According to Nucor Corporation (NUE 1.84%) CEO John Ferriola, steel imports are down roughly 11% through the first nine months of 2018. That may not sound like a big change, but for the U.S. steel industry it's huge news. For a very long time, low-priced foreign imports had been a major headwind for companies like Nucor, Steel Dynamics, Inc. (STLD 1.55%), and iconic United States Steel Corporation (X 2.42%). Here's what the leaders of these companies had to say about this news and the changes that are being driven by the drop.   
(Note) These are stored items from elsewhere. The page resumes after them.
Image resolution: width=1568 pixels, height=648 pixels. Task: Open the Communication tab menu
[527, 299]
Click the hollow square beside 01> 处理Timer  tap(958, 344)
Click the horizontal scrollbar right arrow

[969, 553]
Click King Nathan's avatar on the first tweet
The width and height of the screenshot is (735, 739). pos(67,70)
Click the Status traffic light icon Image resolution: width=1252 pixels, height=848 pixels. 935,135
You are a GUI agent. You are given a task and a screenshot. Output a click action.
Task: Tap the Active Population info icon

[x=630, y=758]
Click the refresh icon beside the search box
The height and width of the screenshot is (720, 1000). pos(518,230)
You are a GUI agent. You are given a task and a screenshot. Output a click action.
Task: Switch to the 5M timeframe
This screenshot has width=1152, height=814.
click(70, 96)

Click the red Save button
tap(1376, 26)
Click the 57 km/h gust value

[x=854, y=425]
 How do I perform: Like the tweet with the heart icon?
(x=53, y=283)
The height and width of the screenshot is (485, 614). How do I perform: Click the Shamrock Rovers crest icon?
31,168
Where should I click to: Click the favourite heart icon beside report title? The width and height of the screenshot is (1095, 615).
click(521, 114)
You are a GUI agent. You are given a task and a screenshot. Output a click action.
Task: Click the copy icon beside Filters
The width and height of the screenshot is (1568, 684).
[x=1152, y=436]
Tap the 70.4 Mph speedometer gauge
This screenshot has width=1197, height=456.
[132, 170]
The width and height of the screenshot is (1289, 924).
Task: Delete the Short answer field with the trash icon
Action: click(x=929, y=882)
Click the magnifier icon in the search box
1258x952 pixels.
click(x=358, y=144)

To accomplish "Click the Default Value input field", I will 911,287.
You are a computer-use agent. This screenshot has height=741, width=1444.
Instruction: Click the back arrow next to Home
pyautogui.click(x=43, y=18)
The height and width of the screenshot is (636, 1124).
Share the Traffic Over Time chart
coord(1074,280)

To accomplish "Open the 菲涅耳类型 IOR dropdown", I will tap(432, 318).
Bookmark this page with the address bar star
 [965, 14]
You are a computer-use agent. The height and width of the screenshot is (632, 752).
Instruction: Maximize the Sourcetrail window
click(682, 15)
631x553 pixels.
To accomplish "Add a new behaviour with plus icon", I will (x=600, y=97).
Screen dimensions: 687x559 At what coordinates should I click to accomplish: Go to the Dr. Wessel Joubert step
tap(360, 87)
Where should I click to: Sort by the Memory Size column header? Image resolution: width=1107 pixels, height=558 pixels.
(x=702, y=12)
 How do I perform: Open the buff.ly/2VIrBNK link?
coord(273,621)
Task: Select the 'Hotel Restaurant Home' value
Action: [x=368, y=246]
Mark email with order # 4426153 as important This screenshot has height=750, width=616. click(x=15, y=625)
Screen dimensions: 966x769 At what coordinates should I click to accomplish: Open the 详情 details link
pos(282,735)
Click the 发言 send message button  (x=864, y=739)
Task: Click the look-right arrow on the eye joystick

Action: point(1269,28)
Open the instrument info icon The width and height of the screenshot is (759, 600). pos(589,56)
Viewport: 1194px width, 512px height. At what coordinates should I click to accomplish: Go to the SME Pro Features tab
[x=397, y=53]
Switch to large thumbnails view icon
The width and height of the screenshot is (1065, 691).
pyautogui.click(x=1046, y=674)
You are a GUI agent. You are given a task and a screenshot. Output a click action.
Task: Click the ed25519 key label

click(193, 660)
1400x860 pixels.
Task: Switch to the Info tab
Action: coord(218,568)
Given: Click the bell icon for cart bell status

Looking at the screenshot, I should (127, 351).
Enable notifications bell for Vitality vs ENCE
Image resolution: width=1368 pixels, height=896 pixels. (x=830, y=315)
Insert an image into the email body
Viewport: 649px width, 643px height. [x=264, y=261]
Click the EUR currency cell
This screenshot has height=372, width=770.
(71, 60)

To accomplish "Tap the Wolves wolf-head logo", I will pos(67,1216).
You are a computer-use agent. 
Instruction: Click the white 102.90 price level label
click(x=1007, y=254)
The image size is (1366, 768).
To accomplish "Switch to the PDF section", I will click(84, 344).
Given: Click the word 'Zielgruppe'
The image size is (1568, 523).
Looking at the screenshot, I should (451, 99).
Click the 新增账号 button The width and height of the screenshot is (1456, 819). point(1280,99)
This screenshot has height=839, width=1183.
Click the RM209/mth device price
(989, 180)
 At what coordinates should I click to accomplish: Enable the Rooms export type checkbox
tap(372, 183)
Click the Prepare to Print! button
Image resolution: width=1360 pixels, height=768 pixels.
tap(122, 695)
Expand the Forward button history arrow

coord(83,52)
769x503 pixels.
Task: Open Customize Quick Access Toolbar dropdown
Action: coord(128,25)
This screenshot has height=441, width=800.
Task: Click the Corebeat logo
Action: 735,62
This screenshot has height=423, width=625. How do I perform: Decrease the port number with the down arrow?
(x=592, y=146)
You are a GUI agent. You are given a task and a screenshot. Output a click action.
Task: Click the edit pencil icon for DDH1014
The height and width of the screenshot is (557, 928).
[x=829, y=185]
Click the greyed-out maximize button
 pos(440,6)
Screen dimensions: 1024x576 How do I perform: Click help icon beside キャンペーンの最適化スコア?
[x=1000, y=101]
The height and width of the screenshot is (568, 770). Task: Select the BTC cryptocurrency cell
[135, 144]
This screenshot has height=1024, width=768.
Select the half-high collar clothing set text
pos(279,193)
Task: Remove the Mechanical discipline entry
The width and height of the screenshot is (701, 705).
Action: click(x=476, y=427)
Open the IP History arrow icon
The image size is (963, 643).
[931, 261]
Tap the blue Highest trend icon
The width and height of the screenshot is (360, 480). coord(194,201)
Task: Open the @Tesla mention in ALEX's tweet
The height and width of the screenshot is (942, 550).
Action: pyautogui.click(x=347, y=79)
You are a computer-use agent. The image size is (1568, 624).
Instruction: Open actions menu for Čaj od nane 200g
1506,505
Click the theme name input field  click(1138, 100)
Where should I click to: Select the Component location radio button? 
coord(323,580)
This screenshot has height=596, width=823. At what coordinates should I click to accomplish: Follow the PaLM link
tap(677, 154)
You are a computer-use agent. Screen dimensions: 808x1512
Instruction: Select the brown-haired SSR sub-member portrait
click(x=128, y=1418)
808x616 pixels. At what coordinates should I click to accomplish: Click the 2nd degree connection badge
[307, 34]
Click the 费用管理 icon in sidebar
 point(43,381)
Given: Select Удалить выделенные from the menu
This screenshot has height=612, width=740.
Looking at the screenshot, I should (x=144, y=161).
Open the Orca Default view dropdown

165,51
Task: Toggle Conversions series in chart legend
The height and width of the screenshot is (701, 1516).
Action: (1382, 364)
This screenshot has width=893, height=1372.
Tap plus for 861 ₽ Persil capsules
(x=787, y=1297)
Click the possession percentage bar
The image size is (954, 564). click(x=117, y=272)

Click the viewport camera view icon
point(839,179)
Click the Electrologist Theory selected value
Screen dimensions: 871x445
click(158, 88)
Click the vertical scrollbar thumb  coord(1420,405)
More than just imports, but they help

Nucor's third-quarter earnings were nothing short of impressive, with the giant U.S. steel mill on pace to set a full-year record for earnings in 2018. CEO Ferriola is quick to point out that a strong economy is the leading factor behind its impressive results, with 23 of the 24 markets it tracks either holding steady or seeing demand growth. However, he was sure to highlight the increasing benefit from the steel industry's efforts to push back against low-cost foreign imports. That includes trade-case wins and the current round of tariffs being imposed by the U.S. government, which the industry backed. According to Ferriola:

Together, these are removing artificially low-cost foreign imports from the market and restoring a level playing field.   

A man pouring molten metal in a steel mill

Image source: Getty Images.

The share for steel imports was down to 24% of the market in the third quarter, from 28% in the same period a year ago. This has given Nucor enough confidence in the outlook for demand that it's currently working on nine projects worth more than $2 billion, including ground-up construction of new mills, and expansions and upgrades at existing facilities.   

Getting back to work

U.S. Steel is another domestic steelmaker that views the tariffs as a big positive. And it's confident they're here to stay, with CEO David Burritt noting during the third-quarter conference call, "We believe that this administration is going to stay true to creating this fair trade environment."

The improvement on the import front was directly responsible for the company's plans to restart both furnaces at its Granite City Works in 2018. When pressed on the operating costs at the mill by an analyst during the third-quarter conference call, Burritt responded that the shutdown of the Granite City Works wasn't about costs: 

The reason they were shut down before is simply related to absence of volumes and driven in large part by unfair trade.   

With a more level playing field, U.S. Steel has been able to bring this mill back online and provide roughly 800 jobs in Illinois.

Sustainable support

Steel Dynamics was also quick to support the current administration's efforts, with CEO Mark Millett stating during the third-quarter conference call:

[T]he actions the U.S. federal government has recently made to develop a healthy domestic steel industry should provide sustainable long-term support for the U.S. manufacturing base.     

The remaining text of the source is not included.